[[ Data provided, beginning ]]

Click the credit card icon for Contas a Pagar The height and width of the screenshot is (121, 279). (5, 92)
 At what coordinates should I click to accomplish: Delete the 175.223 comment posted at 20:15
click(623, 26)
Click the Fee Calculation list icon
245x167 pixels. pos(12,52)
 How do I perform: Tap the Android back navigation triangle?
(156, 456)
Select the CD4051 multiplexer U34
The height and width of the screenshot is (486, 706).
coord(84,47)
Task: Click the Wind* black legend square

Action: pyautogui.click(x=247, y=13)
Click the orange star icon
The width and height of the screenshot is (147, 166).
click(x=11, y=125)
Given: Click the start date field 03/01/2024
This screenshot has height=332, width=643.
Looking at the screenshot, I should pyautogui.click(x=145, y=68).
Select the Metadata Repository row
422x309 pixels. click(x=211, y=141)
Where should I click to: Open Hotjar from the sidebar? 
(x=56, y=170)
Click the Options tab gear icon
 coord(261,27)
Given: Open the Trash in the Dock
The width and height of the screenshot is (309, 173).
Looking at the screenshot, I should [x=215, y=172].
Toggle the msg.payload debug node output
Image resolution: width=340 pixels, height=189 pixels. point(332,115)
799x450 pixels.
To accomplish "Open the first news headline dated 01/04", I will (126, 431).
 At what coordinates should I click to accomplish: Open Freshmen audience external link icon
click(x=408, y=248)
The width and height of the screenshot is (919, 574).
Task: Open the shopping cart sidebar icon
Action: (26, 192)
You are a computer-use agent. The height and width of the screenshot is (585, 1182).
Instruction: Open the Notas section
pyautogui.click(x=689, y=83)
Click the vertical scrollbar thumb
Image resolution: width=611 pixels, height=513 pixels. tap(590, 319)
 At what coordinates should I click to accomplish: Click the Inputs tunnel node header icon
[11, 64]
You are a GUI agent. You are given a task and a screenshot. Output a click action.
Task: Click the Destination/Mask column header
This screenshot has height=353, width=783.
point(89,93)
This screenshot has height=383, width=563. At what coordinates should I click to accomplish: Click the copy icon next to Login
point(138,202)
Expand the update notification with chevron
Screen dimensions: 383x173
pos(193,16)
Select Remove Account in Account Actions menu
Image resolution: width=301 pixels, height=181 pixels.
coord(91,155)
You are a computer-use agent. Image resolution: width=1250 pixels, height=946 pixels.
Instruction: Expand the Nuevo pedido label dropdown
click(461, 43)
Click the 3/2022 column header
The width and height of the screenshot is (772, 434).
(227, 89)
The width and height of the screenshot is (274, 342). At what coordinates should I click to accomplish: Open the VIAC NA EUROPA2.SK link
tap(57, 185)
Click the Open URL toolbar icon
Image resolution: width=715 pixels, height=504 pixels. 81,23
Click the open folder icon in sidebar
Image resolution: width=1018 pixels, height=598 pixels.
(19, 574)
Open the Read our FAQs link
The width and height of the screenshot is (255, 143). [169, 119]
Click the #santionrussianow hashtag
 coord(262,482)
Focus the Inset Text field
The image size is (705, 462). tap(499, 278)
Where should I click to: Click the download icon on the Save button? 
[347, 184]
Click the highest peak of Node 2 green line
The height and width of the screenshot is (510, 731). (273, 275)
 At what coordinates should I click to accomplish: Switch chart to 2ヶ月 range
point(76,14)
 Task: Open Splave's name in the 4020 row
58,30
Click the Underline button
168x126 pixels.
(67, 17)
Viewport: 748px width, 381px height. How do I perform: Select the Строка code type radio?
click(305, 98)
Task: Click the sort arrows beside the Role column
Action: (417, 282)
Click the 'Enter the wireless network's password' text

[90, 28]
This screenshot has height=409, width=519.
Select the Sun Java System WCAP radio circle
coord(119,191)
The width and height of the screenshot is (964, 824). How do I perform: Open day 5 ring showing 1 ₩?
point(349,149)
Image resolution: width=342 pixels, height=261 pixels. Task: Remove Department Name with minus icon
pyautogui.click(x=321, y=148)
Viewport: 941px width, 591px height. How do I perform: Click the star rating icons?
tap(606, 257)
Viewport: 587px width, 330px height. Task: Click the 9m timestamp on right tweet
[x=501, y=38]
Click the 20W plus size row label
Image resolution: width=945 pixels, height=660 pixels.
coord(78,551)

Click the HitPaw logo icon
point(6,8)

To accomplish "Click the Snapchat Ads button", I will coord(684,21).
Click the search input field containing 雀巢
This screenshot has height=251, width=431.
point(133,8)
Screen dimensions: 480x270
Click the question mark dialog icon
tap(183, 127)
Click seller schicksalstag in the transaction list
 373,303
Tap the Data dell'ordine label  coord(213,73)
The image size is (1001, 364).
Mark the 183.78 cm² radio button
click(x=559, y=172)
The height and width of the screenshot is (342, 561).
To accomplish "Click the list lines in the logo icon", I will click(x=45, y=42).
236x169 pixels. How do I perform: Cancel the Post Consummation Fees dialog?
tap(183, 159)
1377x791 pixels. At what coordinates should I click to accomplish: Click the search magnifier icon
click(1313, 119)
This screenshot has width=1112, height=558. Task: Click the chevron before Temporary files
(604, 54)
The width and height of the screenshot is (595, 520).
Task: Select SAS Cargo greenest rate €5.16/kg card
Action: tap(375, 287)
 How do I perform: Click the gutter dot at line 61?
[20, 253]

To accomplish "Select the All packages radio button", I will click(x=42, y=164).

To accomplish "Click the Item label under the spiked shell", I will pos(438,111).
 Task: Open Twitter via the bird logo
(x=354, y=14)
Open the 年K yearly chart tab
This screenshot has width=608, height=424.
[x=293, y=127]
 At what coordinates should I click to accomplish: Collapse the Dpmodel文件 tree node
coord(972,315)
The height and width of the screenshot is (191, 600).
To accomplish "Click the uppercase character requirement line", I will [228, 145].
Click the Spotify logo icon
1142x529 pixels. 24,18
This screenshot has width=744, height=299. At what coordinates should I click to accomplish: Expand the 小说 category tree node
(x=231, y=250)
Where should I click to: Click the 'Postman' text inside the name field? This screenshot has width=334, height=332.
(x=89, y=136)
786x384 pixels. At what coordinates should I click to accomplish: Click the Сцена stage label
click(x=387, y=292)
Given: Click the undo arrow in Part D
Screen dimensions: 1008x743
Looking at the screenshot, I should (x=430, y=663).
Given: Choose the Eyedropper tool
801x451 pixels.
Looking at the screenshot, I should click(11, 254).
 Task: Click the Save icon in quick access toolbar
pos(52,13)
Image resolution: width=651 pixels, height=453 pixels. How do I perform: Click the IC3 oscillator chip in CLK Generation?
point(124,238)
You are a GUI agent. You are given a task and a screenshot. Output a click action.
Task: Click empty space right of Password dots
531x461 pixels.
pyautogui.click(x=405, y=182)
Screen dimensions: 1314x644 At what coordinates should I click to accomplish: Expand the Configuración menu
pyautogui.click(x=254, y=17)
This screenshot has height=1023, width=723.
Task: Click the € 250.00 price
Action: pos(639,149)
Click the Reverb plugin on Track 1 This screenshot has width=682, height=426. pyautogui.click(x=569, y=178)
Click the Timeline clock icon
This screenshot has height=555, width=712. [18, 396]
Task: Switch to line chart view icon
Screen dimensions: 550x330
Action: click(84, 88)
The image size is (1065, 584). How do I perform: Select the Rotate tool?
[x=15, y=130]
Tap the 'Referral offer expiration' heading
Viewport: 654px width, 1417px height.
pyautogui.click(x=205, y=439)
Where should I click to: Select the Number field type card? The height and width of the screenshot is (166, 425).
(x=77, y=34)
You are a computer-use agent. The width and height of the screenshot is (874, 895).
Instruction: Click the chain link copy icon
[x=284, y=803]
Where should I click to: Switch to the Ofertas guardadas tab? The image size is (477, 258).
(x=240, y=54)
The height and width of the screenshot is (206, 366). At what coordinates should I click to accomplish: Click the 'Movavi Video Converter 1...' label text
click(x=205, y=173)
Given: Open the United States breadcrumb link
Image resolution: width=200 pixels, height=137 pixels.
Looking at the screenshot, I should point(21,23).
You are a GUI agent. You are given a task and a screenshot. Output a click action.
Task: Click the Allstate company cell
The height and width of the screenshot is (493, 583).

[[ Data provided, end ]]

> [Exercise prompt]
The entries above hold the needed span. Transcribe exactly the lines from the one with "Mark the 183.78 cm² radio button" to the one with "The height and width of the screenshot is (191, 600).", both included.

> [Response to the task]
Mark the 183.78 cm² radio button
click(x=559, y=172)
The height and width of the screenshot is (342, 561).
To accomplish "Click the list lines in the logo icon", I will click(x=45, y=42).
236x169 pixels. How do I perform: Cancel the Post Consummation Fees dialog?
tap(183, 159)
1377x791 pixels. At what coordinates should I click to accomplish: Click the search magnifier icon
click(1313, 119)
This screenshot has width=1112, height=558. Task: Click the chevron before Temporary files
(604, 54)
The width and height of the screenshot is (595, 520).
Task: Select SAS Cargo greenest rate €5.16/kg card
Action: tap(375, 287)
 How do I perform: Click the gutter dot at line 61?
[20, 253]

To accomplish "Select the All packages radio button", I will click(x=42, y=164).

To accomplish "Click the Item label under the spiked shell", I will pos(438,111).
 Task: Open Twitter via the bird logo
(x=354, y=14)
Open the 年K yearly chart tab
This screenshot has width=608, height=424.
[x=293, y=127]
 At what coordinates should I click to accomplish: Collapse the Dpmodel文件 tree node
coord(972,315)
The height and width of the screenshot is (191, 600).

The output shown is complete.